The root causes of health disparities lie in policies and practices that distribute power and resources such as housing, education, employment and health services inequitably. For example, law enforcement agencies—including police and Immigration and Custom Enforcement (ICE) officers—disproportionately target, surveil and perpetrate state violence against communities of color. Ample research shows that the unjust government practices associated with the enforcement of immigration policies, the war on drugs or the criminal legal system damage health and reduce life chances for entire marginalized communities, playing a key role in creating health disparities.
The paradox here is that the government and taxpayers are funding both the state violence that causes these public health problems and the public health attempts to address them. While hundreds of billions of dollarsfund unjust state violence practices, public health agencies are directing a fraction of their limited funds to the alleviation of the very health disparities caused by this state violence. In few instances is this paradox clearer than immigration enforcement. As our public health research shows, government-funded immigration enforcement is not only damaging to the individuals who are its targets, but to their families and communities as well. In this series, we highlighted the way in which home raids are likely to influence the presence of post-traumatic stress disorder (PTSD) and trauma symptoms. Public health agencies will ultimately fund the interventions to address these negative health effects, such as PTSD. Given this paradox, what do we as public health researchers and practitioners do about future health equity work in the United States?

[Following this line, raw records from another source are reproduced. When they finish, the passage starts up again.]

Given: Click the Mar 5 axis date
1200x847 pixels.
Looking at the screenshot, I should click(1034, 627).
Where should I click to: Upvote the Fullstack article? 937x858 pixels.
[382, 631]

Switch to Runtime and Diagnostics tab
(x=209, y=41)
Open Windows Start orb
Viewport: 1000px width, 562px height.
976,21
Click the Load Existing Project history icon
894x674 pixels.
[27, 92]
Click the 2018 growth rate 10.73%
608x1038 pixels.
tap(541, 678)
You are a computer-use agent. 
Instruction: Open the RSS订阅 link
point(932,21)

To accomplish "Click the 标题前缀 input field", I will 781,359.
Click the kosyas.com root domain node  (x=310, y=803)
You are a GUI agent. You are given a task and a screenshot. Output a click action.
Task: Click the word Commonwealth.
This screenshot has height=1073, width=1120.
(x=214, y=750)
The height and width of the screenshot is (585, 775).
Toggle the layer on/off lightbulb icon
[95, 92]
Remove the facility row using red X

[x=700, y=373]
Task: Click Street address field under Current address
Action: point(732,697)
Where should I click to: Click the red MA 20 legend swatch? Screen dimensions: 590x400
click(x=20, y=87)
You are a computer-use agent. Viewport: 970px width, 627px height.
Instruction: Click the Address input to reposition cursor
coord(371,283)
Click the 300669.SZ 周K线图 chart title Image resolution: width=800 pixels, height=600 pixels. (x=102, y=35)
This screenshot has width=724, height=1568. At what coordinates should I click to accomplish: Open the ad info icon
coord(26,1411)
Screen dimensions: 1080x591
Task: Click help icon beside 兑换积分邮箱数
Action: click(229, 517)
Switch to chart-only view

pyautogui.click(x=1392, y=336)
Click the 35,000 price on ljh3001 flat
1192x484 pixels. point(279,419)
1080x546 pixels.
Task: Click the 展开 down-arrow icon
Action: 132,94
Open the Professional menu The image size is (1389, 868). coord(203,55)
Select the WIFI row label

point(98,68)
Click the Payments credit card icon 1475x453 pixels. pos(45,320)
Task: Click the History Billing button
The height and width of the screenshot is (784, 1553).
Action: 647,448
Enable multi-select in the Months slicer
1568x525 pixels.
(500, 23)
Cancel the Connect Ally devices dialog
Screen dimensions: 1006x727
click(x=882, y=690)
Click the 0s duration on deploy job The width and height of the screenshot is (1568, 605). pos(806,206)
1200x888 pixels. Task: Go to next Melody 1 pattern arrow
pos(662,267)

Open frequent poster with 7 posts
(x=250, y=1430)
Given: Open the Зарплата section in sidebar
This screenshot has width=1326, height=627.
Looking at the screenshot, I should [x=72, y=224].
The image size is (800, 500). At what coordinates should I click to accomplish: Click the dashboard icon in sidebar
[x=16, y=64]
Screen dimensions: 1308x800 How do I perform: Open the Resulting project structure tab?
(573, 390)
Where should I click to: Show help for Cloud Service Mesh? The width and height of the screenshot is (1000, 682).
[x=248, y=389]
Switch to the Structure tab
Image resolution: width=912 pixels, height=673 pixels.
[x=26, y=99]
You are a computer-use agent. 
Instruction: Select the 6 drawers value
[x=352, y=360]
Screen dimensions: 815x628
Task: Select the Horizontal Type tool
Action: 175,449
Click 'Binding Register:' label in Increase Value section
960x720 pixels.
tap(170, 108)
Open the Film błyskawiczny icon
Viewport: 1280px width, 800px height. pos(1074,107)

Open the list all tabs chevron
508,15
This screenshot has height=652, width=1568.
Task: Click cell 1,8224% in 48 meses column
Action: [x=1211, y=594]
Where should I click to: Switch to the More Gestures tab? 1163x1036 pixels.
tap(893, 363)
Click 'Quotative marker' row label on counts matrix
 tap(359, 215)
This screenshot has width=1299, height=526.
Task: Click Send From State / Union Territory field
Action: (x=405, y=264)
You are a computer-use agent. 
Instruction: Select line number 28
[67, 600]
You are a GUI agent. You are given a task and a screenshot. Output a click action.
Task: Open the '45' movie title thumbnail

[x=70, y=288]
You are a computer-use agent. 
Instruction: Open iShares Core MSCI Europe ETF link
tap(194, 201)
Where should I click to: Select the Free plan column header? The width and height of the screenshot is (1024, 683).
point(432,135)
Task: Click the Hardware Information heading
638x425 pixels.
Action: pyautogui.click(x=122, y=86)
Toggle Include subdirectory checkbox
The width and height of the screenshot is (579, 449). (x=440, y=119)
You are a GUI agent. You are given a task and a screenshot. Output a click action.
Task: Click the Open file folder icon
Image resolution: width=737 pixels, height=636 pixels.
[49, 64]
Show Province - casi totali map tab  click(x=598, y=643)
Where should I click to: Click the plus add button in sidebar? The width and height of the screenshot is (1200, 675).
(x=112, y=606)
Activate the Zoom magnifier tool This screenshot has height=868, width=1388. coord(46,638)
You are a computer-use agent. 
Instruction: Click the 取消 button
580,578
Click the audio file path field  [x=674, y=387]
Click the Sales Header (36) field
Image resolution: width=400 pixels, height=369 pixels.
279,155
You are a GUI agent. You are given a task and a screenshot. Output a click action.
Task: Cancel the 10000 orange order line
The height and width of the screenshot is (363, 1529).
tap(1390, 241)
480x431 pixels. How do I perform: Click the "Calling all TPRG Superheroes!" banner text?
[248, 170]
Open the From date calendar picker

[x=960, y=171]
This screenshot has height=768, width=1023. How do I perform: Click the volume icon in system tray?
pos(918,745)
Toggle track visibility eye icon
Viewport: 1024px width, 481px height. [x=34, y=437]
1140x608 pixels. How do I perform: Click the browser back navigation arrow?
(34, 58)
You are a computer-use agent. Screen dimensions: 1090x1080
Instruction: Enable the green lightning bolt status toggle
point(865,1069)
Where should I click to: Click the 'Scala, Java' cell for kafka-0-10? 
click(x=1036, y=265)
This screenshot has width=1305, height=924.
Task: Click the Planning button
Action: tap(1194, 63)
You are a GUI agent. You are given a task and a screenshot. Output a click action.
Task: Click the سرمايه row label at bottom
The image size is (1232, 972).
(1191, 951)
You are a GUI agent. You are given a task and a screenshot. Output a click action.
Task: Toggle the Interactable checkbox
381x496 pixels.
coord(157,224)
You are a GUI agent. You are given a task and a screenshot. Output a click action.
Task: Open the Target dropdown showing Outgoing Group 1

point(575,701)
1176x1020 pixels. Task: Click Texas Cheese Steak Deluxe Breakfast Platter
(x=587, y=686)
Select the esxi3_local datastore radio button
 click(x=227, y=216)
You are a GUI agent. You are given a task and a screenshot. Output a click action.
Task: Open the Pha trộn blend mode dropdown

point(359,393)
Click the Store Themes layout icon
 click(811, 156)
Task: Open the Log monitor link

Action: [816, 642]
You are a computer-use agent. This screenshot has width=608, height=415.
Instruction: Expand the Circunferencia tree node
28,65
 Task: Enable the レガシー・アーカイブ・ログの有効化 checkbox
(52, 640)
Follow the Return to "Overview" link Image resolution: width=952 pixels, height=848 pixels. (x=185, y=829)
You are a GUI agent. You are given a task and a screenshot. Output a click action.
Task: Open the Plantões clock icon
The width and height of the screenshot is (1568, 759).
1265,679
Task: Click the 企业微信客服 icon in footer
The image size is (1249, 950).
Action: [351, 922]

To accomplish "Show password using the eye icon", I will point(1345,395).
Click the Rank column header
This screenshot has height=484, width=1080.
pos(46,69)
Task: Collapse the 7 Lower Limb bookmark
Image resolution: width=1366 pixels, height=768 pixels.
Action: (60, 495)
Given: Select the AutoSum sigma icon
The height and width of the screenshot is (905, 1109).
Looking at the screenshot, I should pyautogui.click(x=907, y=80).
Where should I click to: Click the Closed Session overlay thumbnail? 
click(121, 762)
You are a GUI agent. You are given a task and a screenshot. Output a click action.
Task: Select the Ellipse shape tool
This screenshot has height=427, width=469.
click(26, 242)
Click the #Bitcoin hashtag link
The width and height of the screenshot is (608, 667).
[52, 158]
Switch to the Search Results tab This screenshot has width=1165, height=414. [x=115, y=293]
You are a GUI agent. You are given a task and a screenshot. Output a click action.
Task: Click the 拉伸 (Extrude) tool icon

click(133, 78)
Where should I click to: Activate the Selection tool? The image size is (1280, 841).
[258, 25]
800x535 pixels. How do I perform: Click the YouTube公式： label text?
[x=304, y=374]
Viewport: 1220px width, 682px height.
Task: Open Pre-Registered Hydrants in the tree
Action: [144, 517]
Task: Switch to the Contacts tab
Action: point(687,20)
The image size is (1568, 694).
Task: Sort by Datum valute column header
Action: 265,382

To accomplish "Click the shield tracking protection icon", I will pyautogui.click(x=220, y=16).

Public health programs addressing health disparities and inequities should be dedicating at least as much vision, creativity and funding to tackling root causes—including state violence—as they do to interventions that help communities cope with the resulting inequities. Many (but certainly not all) of the existing programs addressing health disparities insufficiently highlight unjust state violence as a key root cause of health disparities and thus refrain from taking the steps to address it. This means that too often “health equity”/”health disparities” work focuses downstream from the root causes like state violence.